半日ぶりに戻ってきたわが家はどこかひんやりとしており窓の外から入り込む光は少なく、薄暗い。
陽菜は……まだ起きていないようだ。
リビングで耳を澄ませてみれば、僅かに開いた扉の隙間から小さく寝息が聞こえてくる。
その事が、陽菜がそこに居るのをこれ以上ない程に示していた。
「待っててくれ……」
ようやく見つけた。
どれだけこの時を待ち望んでいたことか。
1人、誰よりも大切な1人を救える。
切り捨てて切り捨てて切り捨てて切り捨てて……
自分でも分かってしまう程に摩耗して。
それでも歩み続けて来た。
そんな、果てしなく長い旅路であった。
これで……終わる。
目覚めた君が何を思うのかは分からない。
それでも俺は、この歩みを止めることはない。
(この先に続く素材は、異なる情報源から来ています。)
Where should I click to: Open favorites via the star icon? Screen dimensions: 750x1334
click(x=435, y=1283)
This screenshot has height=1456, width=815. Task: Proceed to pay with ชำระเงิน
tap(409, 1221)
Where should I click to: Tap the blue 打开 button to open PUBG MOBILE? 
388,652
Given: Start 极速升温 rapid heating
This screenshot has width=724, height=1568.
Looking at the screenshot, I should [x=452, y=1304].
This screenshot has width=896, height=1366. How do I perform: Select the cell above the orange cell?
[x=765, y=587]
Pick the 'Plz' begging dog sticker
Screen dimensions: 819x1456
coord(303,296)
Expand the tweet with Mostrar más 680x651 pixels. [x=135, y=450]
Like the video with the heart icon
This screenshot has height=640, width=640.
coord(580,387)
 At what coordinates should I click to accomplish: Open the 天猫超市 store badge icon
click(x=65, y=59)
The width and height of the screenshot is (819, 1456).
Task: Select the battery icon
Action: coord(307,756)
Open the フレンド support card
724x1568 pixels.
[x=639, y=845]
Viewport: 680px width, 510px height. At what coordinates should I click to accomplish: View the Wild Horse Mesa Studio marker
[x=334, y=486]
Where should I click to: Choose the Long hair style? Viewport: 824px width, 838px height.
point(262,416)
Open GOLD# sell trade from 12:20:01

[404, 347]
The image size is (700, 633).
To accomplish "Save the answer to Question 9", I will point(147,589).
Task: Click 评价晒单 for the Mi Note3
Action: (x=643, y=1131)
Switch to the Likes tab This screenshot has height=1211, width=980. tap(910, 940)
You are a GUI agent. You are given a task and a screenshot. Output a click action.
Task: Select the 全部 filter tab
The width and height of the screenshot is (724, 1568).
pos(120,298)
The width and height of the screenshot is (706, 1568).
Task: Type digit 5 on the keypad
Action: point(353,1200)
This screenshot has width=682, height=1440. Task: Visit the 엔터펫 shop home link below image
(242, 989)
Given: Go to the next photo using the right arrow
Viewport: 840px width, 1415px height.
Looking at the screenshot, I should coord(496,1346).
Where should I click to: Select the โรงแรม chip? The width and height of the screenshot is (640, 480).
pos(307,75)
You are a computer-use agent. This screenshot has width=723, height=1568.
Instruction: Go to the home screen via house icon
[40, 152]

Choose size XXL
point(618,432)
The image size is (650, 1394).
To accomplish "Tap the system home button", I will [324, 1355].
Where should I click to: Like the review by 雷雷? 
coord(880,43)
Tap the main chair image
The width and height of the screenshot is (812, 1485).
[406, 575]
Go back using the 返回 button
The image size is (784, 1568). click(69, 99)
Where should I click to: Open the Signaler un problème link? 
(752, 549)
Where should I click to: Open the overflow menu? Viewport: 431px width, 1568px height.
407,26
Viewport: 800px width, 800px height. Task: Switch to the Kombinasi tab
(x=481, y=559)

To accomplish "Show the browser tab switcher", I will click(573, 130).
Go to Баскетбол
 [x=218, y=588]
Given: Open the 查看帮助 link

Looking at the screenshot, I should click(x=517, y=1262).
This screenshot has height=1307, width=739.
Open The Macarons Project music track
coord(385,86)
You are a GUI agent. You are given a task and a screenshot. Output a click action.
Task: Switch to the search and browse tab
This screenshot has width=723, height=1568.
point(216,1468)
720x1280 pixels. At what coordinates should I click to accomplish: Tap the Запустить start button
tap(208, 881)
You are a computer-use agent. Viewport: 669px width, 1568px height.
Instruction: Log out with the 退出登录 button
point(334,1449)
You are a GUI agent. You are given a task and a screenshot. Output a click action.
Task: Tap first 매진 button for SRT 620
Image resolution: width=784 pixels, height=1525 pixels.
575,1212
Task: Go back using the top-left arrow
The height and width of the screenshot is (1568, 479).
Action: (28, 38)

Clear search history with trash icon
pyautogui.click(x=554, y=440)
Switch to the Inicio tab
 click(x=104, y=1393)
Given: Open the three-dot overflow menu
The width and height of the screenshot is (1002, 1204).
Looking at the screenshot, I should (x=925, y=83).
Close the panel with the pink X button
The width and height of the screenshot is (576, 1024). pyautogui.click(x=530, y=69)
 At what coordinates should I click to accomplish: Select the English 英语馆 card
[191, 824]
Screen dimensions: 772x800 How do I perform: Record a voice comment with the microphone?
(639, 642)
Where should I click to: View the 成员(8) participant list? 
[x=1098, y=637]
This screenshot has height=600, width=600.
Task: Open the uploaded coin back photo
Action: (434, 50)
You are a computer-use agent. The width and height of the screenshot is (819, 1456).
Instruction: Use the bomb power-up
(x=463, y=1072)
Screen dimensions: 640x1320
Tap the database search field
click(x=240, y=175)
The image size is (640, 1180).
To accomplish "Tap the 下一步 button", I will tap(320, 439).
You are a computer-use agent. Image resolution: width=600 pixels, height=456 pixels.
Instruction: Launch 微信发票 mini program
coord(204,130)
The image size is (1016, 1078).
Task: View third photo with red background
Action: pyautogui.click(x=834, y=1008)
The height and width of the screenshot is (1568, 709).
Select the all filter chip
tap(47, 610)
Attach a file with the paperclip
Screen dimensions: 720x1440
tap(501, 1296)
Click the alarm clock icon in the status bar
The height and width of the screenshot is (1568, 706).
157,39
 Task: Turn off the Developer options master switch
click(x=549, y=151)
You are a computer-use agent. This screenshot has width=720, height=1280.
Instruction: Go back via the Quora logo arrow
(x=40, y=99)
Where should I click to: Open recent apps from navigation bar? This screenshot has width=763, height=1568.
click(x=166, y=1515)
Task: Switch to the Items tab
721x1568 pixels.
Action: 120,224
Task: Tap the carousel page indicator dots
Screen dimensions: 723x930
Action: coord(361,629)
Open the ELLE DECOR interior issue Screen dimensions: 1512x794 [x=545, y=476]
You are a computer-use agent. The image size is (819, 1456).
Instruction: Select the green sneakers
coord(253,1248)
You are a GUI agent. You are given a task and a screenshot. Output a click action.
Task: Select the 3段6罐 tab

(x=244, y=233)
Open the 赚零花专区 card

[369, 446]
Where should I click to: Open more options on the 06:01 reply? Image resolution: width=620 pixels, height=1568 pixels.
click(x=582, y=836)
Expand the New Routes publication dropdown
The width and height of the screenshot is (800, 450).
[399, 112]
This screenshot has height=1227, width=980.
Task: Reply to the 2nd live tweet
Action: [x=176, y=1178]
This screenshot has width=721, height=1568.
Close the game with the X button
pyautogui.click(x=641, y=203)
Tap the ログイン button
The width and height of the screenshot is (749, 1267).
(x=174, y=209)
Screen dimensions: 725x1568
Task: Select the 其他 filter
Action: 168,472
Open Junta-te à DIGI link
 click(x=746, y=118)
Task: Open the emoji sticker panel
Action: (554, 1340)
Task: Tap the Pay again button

これが正しいと信じるしかないのだから。
半ば崩れ落ちるかのようにリビングのソファーに腰掛け、そのまま静かに目を瞑った。
思っていたよりも疲労が溜まっていたのか、一気に眠気が襲いかかってくる。
今はただ、陽菜が起きるまでの僅かな時間を休息に費やすことにしよう。
思考を閉ざし、張っていた緊張を解く。
幾年にも渡って瞼の裏に映り続けていた地獄は、どこまでも続く無間の暗闇に戻っている。
今日は静かに眠れるような気がした。